Economic security and human well-being are dependent on the protection of this resource. This demands that water be managed as part of a healthy functional ecosystem, in order to ensure it continues to deliver essential environmental goods-and- services. The hydrological cycle links the different components of the environment (atmospheric, marine, aquatic, terrestrial and subterranean), and this means that water resources are linked, via the water itself, to all the other components of the broader environment (MacKay and others 2004). This has important implications for management choices: integrated water resource management (IWRM) approaches ensure that water resources are managed as ecosystems. Further, the transboundary nature of water means that regional and sub-regional cooperation are essential to ensure the beneficial and sustainable use of this resource.

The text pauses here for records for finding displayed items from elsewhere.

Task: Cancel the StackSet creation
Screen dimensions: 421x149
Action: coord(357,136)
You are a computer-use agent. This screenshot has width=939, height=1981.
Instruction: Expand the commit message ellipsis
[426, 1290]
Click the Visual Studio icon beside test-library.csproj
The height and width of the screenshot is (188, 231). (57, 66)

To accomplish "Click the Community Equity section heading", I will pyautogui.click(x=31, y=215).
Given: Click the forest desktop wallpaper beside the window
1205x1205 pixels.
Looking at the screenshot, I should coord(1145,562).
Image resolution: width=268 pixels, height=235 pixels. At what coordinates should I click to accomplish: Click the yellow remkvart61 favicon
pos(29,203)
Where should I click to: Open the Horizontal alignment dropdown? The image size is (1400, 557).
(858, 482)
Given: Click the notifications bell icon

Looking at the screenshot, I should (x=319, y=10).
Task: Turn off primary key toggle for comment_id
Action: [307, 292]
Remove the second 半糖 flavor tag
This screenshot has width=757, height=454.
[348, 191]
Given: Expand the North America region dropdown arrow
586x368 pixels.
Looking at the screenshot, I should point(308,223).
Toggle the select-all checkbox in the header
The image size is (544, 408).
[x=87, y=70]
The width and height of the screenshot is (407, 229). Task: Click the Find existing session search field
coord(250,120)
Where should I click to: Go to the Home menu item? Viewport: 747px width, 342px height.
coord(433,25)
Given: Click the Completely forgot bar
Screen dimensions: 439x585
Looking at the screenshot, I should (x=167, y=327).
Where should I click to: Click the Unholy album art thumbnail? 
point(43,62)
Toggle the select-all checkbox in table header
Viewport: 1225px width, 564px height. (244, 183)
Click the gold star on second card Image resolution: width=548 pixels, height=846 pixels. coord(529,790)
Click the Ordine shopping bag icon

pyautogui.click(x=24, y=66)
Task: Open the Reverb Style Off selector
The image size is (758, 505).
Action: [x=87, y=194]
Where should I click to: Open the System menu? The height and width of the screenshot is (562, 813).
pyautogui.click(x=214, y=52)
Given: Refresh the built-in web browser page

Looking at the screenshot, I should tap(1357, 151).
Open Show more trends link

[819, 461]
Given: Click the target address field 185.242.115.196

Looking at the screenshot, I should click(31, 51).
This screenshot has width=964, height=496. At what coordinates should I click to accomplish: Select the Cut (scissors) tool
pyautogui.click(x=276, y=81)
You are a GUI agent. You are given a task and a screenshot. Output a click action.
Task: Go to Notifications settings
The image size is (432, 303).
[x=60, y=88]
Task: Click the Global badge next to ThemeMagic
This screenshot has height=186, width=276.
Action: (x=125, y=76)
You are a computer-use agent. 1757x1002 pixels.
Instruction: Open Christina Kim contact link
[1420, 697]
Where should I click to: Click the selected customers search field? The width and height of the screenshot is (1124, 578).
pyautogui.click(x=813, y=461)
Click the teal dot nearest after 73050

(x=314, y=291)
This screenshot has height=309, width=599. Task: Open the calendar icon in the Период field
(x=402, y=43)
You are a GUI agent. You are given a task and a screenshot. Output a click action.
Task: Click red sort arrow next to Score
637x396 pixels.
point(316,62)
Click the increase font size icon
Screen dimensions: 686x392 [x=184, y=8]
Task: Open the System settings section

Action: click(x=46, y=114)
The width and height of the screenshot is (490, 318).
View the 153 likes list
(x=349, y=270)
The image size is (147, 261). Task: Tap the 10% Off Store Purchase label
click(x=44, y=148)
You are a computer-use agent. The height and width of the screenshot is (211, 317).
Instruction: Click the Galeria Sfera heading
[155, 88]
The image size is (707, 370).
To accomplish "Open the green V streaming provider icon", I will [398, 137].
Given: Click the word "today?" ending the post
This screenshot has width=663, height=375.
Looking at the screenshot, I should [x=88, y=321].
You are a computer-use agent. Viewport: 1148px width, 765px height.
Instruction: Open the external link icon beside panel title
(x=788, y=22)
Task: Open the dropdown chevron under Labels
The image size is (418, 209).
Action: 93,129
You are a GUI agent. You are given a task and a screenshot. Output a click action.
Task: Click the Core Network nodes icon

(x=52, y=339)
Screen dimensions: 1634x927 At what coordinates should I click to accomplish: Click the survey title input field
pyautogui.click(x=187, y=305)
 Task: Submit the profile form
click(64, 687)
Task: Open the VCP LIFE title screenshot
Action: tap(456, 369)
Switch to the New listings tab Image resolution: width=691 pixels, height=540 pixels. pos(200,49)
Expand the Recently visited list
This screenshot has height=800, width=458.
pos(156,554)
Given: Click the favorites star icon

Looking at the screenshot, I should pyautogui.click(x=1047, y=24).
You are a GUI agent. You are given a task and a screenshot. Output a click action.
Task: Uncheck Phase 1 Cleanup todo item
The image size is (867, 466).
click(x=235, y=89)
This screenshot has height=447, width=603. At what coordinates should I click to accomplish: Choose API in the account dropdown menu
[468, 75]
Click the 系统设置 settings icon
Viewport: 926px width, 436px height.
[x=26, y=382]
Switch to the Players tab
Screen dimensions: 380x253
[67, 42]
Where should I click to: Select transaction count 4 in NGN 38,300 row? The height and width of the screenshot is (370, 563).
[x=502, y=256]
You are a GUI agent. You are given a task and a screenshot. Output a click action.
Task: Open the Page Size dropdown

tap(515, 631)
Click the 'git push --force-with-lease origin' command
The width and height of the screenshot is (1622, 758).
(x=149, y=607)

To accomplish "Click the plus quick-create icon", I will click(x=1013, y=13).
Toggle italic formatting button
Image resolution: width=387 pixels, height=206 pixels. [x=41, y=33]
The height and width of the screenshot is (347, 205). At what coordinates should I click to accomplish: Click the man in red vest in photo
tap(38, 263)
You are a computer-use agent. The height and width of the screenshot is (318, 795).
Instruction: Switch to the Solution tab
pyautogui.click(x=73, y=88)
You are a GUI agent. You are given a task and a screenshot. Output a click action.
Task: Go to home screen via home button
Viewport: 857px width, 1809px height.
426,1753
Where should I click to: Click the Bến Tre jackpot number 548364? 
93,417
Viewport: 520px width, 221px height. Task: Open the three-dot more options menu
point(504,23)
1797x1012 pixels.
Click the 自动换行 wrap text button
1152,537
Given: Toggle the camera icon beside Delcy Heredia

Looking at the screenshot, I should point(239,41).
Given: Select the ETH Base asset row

Africa is endowed with immense renewable natural resources including freshwater resources. Yet, natural phenomena, such as rainfall patterns and climate change and variability, and human factors, such as population growth, competition over water, and pollution, increasingly threaten the sustainability of resources, and hence the livelihoods of many, particularly poor, people. It is widely recognized that a radical change in approach is required in order to adequately address these threats and so that the available water resources do not become a constraint, but serve as an instrument for accomplishing New Partnership for Africa’s Development (NEPAD) development goals. These goals include poverty alleviation, economic recovery and securing a sustainable environment. It is in this light that a shared Africa Water Vision and water supply and sanitation targets were defined at the World Water Forum in The Hague in 2000. The Vision calls for a new way of thinking about water and a new form of regional cooperation. It aspires to “An Africa where there is an equitable and sustainable use and management of water resources for poverty alleviation, socioeconomic development, regional cooperation, and the environment” and specific targets have, as shown in Box 1 been set to achieve this (ECA and others 2000). Achieving this Vision requires new approaches to governance and institutions, including, among other things, the adoption of integrated and participatory approaches, management at the lowest possible level and the mainstreaming of gender issues.

Box 1: The Africa Water Vision for 2025: targets for urgent water needs

By 2015:

  • Reduce by 75 per cent the proportion of people without access to safe and adequate water supply.
  • Reduce by 70 per cent the proportion of people without access to safe and adequate sanitation.
  • Increase by 10 per cent water productivity of rain-fed agriculture and irrigation.
  • Increase the area of irrigated land by 25 per cent.
  • Realized 10 per cent of the development potential for agriculture, hydropower, industry, tourism and transportation.
  • Implement measures in all countries to ensure the allocation of sufficient water for environmental sustainability.
  • Implement measures in all countries to conserve and restore watershed ecosystems.

By 2025:

  • Reduce by 95 per cent the proportion of people without access to safe and adequate water supply.
  • Reduce by 95 per cent the proportion of people without access to safe and adequate sanitation.
  • Increase by 60 per cent water productivity of rain-fed agriculture and irrigation.
  • Increase the area of irrigated land by 100 per cent.
  • Realized 25 per cent of the development potential for agriculture, hydropower, industry, tourism and transportation.
  • Implement measures in all river basins to ensure the allocation of sufficient water for environmental sustainability.
  • Implement measures in all river basins to conserve and restore watershed ecosystems.